EXERCISE
Retype every entry below word for word, leaving each character and line break unchanged.

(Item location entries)
____________________

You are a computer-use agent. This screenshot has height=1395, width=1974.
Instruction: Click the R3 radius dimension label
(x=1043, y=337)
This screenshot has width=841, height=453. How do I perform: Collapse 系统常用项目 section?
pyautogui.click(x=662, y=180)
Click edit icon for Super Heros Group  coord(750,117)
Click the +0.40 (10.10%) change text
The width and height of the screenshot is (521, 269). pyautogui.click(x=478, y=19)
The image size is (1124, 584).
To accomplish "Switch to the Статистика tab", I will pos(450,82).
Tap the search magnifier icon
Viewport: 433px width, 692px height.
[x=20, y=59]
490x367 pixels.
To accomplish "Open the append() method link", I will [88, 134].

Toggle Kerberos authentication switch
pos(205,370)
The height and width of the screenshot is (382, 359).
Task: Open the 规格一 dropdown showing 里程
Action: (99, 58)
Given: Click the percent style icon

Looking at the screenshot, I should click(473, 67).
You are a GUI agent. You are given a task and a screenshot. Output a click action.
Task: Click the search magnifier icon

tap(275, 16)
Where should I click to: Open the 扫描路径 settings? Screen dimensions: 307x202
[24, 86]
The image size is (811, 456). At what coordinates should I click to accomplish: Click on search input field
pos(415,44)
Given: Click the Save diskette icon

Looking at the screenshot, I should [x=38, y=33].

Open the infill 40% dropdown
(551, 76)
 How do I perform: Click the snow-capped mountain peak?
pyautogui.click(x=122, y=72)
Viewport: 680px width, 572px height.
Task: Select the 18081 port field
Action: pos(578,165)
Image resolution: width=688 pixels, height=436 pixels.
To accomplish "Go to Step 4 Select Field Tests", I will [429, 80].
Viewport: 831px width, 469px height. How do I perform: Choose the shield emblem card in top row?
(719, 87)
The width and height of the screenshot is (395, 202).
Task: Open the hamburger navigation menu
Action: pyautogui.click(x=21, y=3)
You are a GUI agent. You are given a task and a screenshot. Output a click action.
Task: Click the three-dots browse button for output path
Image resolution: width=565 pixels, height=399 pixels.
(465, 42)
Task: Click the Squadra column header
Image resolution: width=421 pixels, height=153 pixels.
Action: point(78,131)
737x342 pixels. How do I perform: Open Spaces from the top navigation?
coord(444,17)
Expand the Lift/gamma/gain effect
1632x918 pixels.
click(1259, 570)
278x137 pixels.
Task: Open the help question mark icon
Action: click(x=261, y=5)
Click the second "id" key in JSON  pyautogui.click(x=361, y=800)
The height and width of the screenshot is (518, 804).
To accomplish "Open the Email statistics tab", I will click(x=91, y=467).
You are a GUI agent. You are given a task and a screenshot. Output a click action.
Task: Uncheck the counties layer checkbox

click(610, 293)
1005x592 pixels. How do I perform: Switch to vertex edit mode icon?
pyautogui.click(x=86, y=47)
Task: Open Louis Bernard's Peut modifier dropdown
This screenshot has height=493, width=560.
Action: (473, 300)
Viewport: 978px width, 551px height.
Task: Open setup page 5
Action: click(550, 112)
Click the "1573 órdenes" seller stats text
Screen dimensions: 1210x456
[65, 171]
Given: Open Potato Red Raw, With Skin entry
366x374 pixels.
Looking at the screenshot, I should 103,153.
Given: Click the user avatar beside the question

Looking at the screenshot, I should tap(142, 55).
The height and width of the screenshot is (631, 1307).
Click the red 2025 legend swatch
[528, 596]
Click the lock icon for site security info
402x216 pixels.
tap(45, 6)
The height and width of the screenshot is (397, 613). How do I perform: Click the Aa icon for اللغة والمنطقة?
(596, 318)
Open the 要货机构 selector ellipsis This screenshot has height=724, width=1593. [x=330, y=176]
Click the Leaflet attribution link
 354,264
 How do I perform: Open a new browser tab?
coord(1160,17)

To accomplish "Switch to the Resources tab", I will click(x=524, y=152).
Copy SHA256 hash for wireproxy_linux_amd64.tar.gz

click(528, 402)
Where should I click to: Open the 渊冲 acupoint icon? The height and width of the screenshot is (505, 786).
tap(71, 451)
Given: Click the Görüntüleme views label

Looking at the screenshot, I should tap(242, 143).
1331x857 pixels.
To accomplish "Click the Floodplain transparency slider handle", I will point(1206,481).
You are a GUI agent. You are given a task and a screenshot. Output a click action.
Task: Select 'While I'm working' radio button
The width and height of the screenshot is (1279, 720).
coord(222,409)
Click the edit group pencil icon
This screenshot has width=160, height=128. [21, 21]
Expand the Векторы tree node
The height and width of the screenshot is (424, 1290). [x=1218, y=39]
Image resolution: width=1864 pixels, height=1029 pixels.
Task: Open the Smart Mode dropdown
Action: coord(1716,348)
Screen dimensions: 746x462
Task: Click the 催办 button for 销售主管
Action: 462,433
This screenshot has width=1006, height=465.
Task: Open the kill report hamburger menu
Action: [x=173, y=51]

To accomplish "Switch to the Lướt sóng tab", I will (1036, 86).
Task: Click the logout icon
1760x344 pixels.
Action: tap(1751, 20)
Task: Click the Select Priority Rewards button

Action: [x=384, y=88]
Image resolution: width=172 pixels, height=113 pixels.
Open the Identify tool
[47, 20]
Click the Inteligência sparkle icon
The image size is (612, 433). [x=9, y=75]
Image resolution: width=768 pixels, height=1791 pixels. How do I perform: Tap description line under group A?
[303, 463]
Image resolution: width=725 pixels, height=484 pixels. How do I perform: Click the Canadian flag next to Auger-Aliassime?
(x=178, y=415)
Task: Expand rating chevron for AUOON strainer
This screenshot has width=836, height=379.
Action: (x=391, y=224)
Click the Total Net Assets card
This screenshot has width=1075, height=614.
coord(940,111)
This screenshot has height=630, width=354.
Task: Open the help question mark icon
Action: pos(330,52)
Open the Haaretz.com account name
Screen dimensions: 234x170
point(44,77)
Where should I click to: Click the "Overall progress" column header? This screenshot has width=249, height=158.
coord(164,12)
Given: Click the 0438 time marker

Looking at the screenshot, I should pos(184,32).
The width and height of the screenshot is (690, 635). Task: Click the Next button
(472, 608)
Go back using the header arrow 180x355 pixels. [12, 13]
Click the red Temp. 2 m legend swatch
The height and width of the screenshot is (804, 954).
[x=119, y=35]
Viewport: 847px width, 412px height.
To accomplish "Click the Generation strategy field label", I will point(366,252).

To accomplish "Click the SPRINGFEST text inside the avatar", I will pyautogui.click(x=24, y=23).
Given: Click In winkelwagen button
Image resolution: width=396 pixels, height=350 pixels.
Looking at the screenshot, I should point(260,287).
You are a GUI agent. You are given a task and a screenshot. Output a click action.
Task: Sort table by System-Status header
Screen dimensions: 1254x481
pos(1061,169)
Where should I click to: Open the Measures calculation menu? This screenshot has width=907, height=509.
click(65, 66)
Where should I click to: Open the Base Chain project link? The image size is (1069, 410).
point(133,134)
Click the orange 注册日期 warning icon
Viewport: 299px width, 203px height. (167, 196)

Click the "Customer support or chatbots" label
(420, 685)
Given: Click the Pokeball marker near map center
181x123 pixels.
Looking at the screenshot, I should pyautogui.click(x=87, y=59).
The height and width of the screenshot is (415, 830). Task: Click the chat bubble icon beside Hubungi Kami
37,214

____________________

RESPONSE TO THIS TASK
You are a computer-use agent. This screenshot has height=1395, width=1974.
Instruction: Click the R3 radius dimension label
(x=1043, y=337)
This screenshot has width=841, height=453. How do I perform: Collapse 系统常用项目 section?
pyautogui.click(x=662, y=180)
Click edit icon for Super Heros Group  coord(750,117)
Click the +0.40 (10.10%) change text
The width and height of the screenshot is (521, 269). pyautogui.click(x=478, y=19)
The image size is (1124, 584).
To accomplish "Switch to the Статистика tab", I will pos(450,82).
Tap the search magnifier icon
Viewport: 433px width, 692px height.
[x=20, y=59]
490x367 pixels.
To accomplish "Open the append() method link", I will [88, 134].

Toggle Kerberos authentication switch
pos(205,370)
The height and width of the screenshot is (382, 359).
Task: Open the 规格一 dropdown showing 里程
Action: (99, 58)
Given: Click the percent style icon

Looking at the screenshot, I should click(473, 67).
You are a GUI agent. You are given a task and a screenshot. Output a click action.
Task: Click the search magnifier icon

tap(275, 16)
Where should I click to: Open the 扫描路径 settings? Screen dimensions: 307x202
[24, 86]
The image size is (811, 456). At what coordinates should I click to accomplish: Click on search input field
pos(415,44)
Given: Click the Save diskette icon

Looking at the screenshot, I should [x=38, y=33].

Open the infill 40% dropdown
(551, 76)
 How do I perform: Click the snow-capped mountain peak?
pyautogui.click(x=122, y=72)
Viewport: 680px width, 572px height.
Task: Select the 18081 port field
Action: pos(578,165)
Image resolution: width=688 pixels, height=436 pixels.
To accomplish "Go to Step 4 Select Field Tests", I will [429, 80].
Viewport: 831px width, 469px height. How do I perform: Choose the shield emblem card in top row?
(719, 87)
The width and height of the screenshot is (395, 202).
Task: Open the hamburger navigation menu
Action: pyautogui.click(x=21, y=3)
You are a GUI agent. You are given a task and a screenshot. Output a click action.
Task: Click the three-dots browse button for output path
Image resolution: width=565 pixels, height=399 pixels.
(465, 42)
Task: Click the Squadra column header
Image resolution: width=421 pixels, height=153 pixels.
Action: point(78,131)
737x342 pixels. How do I perform: Open Spaces from the top navigation?
coord(444,17)
Expand the Lift/gamma/gain effect
1632x918 pixels.
click(1259, 570)
278x137 pixels.
Task: Open the help question mark icon
Action: click(x=261, y=5)
Click the second "id" key in JSON  pyautogui.click(x=361, y=800)
The height and width of the screenshot is (518, 804).
To accomplish "Open the Email statistics tab", I will click(x=91, y=467).
You are a GUI agent. You are given a task and a screenshot. Output a click action.
Task: Uncheck the counties layer checkbox

click(610, 293)
1005x592 pixels. How do I perform: Switch to vertex edit mode icon?
pyautogui.click(x=86, y=47)
Task: Open Louis Bernard's Peut modifier dropdown
This screenshot has height=493, width=560.
Action: (473, 300)
Viewport: 978px width, 551px height.
Task: Open setup page 5
Action: click(550, 112)
Click the "1573 órdenes" seller stats text
Screen dimensions: 1210x456
[65, 171]
Given: Open Potato Red Raw, With Skin entry
366x374 pixels.
Looking at the screenshot, I should 103,153.
Given: Click the user avatar beside the question

Looking at the screenshot, I should tap(142, 55).
The height and width of the screenshot is (631, 1307).
Click the red 2025 legend swatch
[528, 596]
Click the lock icon for site security info
402x216 pixels.
tap(45, 6)
The height and width of the screenshot is (397, 613). How do I perform: Click the Aa icon for اللغة والمنطقة?
(596, 318)
Open the 要货机构 selector ellipsis This screenshot has height=724, width=1593. [x=330, y=176]
Click the Leaflet attribution link
 354,264
 How do I perform: Open a new browser tab?
coord(1160,17)

To accomplish "Switch to the Resources tab", I will click(x=524, y=152).
Copy SHA256 hash for wireproxy_linux_amd64.tar.gz

click(528, 402)
Where should I click to: Open the 渊冲 acupoint icon? The height and width of the screenshot is (505, 786).
tap(71, 451)
Given: Click the Görüntüleme views label

Looking at the screenshot, I should tap(242, 143).
1331x857 pixels.
To accomplish "Click the Floodplain transparency slider handle", I will point(1206,481).
You are a GUI agent. You are given a task and a screenshot. Output a click action.
Task: Select 'While I'm working' radio button
The width and height of the screenshot is (1279, 720).
coord(222,409)
Click the edit group pencil icon
This screenshot has width=160, height=128. [21, 21]
Expand the Векторы tree node
The height and width of the screenshot is (424, 1290). [x=1218, y=39]
Image resolution: width=1864 pixels, height=1029 pixels.
Task: Open the Smart Mode dropdown
Action: coord(1716,348)
Screen dimensions: 746x462
Task: Click the 催办 button for 销售主管
Action: 462,433
This screenshot has width=1006, height=465.
Task: Open the kill report hamburger menu
Action: [x=173, y=51]

To accomplish "Switch to the Lướt sóng tab", I will (1036, 86).
Task: Click the logout icon
1760x344 pixels.
Action: tap(1751, 20)
Task: Click the Select Priority Rewards button

Action: [x=384, y=88]
Image resolution: width=172 pixels, height=113 pixels.
Open the Identify tool
[47, 20]
Click the Inteligência sparkle icon
The image size is (612, 433). [x=9, y=75]
Image resolution: width=768 pixels, height=1791 pixels. How do I perform: Tap description line under group A?
[303, 463]
Image resolution: width=725 pixels, height=484 pixels. How do I perform: Click the Canadian flag next to Auger-Aliassime?
(x=178, y=415)
Task: Expand rating chevron for AUOON strainer
This screenshot has width=836, height=379.
Action: (x=391, y=224)
Click the Total Net Assets card
This screenshot has width=1075, height=614.
coord(940,111)
This screenshot has height=630, width=354.
Task: Open the help question mark icon
Action: pos(330,52)
Open the Haaretz.com account name
Screen dimensions: 234x170
point(44,77)
Where should I click to: Click the "Overall progress" column header? This screenshot has width=249, height=158.
coord(164,12)
Given: Click the 0438 time marker

Looking at the screenshot, I should pos(184,32).
The width and height of the screenshot is (690, 635). Task: Click the Next button
(472, 608)
Go back using the header arrow 180x355 pixels. [12, 13]
Click the red Temp. 2 m legend swatch
The height and width of the screenshot is (804, 954).
[x=119, y=35]
Viewport: 847px width, 412px height.
To accomplish "Click the Generation strategy field label", I will point(366,252).

To accomplish "Click the SPRINGFEST text inside the avatar", I will pyautogui.click(x=24, y=23).
Given: Click In winkelwagen button
Image resolution: width=396 pixels, height=350 pixels.
Looking at the screenshot, I should point(260,287).
You are a GUI agent. You are given a task and a screenshot. Output a click action.
Task: Sort table by System-Status header
Screen dimensions: 1254x481
pos(1061,169)
Where should I click to: Open the Measures calculation menu? This screenshot has width=907, height=509.
click(65, 66)
Where should I click to: Open the Base Chain project link? The image size is (1069, 410).
point(133,134)
Click the orange 注册日期 warning icon
Viewport: 299px width, 203px height. (167, 196)

Click the "Customer support or chatbots" label
(420, 685)
Given: Click the Pokeball marker near map center
181x123 pixels.
Looking at the screenshot, I should pyautogui.click(x=87, y=59).
The height and width of the screenshot is (415, 830). Task: Click the chat bubble icon beside Hubungi Kami
37,214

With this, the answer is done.